Glutamate modulation of human lymphocyte growth: in vitro studies

Abstract

Peripheral blood mononuclear cell (PBMC) proliferation induced by phytohemagglutinin, or by anti-CD3 alone or plus anti-CD28 monoclonal antibodies (mAb) was inhibited by glutamate (Glu) in a concentration-dependent manner. This inhibition was not reproduced by selective ionotropic Glu receptor agonists, whereas it was potentiated by l-buthionine-( S, R)-sulfoximine, which depletes glutathione (GSH) stores, and counteracted by 2-mercaptoethanol, a preserver of cell thiols.
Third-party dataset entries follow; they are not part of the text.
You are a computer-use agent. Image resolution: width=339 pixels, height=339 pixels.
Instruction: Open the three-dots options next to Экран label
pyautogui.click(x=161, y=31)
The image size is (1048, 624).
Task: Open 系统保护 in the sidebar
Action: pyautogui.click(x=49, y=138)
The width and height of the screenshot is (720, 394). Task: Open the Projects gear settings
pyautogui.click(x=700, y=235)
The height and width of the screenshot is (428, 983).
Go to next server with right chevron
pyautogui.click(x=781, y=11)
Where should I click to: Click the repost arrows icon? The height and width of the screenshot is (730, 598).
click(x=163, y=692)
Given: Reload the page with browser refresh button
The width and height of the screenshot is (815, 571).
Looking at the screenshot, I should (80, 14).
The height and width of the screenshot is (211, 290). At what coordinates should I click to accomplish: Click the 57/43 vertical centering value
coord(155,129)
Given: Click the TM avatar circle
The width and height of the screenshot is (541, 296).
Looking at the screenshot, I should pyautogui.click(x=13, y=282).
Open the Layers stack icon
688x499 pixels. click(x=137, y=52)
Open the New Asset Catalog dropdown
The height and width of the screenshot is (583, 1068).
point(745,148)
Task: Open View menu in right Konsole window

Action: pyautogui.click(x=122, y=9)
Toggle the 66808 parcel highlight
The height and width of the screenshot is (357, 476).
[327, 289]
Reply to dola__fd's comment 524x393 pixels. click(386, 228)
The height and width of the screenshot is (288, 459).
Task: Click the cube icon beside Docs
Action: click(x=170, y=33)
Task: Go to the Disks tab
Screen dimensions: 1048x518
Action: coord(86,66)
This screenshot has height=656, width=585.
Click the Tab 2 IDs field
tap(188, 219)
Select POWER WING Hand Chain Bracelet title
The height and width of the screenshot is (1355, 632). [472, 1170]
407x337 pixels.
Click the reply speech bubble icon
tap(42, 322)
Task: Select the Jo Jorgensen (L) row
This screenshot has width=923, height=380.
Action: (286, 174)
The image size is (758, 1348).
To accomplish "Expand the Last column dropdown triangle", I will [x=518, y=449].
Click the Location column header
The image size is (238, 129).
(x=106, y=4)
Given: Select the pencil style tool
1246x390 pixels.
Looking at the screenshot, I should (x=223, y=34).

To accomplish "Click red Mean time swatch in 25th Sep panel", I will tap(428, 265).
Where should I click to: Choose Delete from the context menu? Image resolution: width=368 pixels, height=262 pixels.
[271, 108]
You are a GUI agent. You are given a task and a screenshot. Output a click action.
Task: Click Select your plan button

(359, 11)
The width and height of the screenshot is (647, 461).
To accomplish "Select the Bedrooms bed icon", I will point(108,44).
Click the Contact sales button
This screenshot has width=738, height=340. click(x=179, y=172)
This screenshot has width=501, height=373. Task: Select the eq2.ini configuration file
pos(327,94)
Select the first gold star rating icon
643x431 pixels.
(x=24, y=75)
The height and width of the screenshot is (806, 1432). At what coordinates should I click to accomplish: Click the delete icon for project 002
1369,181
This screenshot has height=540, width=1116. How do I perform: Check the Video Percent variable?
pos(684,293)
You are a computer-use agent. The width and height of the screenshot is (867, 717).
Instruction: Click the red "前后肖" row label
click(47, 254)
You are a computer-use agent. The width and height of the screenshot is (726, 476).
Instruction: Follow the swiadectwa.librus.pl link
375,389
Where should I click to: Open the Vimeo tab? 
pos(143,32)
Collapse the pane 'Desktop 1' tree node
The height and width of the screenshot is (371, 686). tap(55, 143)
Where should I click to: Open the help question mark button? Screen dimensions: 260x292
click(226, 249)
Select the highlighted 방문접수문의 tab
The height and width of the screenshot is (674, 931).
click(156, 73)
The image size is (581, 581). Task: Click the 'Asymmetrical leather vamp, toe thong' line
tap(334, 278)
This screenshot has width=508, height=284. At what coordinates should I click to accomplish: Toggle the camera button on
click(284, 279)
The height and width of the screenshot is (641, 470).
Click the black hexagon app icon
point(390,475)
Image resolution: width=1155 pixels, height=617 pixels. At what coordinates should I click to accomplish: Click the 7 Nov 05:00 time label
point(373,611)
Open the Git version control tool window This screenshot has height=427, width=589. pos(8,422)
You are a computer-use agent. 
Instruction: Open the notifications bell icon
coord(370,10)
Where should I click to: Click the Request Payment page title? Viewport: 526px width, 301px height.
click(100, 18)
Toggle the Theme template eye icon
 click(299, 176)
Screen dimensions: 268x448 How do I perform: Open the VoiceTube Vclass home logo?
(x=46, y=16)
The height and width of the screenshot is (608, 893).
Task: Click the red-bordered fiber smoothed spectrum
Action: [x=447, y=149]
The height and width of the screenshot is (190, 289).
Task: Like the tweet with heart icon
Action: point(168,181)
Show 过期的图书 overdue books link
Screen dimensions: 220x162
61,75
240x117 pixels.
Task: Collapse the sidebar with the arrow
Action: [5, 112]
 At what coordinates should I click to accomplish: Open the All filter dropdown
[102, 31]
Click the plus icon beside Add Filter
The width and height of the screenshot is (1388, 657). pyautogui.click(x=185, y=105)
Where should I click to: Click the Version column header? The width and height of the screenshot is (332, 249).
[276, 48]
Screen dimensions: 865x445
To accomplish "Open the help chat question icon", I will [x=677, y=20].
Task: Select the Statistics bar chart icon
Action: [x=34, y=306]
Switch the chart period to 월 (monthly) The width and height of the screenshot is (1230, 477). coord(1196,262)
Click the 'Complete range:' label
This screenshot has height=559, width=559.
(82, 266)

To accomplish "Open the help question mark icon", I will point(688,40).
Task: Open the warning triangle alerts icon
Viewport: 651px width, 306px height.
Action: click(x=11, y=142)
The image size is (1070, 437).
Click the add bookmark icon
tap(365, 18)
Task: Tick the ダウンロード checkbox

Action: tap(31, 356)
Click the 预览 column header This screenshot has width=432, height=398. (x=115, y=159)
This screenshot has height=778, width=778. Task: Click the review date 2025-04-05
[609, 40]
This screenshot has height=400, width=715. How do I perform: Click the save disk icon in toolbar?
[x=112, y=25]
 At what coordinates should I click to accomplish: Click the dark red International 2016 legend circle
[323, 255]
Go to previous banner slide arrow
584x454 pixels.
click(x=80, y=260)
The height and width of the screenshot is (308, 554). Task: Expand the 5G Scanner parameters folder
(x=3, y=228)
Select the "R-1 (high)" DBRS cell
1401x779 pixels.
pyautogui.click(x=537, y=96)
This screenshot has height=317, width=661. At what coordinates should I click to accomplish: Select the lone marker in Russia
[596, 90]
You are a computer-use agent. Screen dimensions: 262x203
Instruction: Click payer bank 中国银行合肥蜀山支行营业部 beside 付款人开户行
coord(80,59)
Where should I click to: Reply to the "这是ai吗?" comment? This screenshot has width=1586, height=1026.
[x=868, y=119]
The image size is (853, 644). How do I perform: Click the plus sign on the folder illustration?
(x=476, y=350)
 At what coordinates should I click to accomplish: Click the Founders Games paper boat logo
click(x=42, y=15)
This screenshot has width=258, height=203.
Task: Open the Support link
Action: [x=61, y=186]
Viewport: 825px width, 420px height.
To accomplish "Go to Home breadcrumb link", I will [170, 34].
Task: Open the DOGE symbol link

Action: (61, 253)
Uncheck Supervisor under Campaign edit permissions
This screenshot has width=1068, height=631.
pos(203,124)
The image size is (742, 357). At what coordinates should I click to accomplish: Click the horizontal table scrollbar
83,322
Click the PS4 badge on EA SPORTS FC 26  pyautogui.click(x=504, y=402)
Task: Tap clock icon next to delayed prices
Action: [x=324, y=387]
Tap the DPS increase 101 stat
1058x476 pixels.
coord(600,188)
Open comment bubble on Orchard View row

The inhibitory effects of Glu were related to depletion of intracellular GSH stores, since it decreased GSH levels in a concentration-dependent manner. Furthermore, Glu modulated cytokine secretion by anti-CD3 mAb activated PBMC: it increased IFN-γ (+44.3 ± 8.2%) and IL-10 (+31.6 ± 9.7%) secretion, whereas that of IL-2, IL-4, IL-5, and TNF-α was not affected. These data suggest that high levels of Glu, which can be reached in damaged tissues, modulate lymphocyte responses to activating stimuli by favouring polarization of the T helper effector response.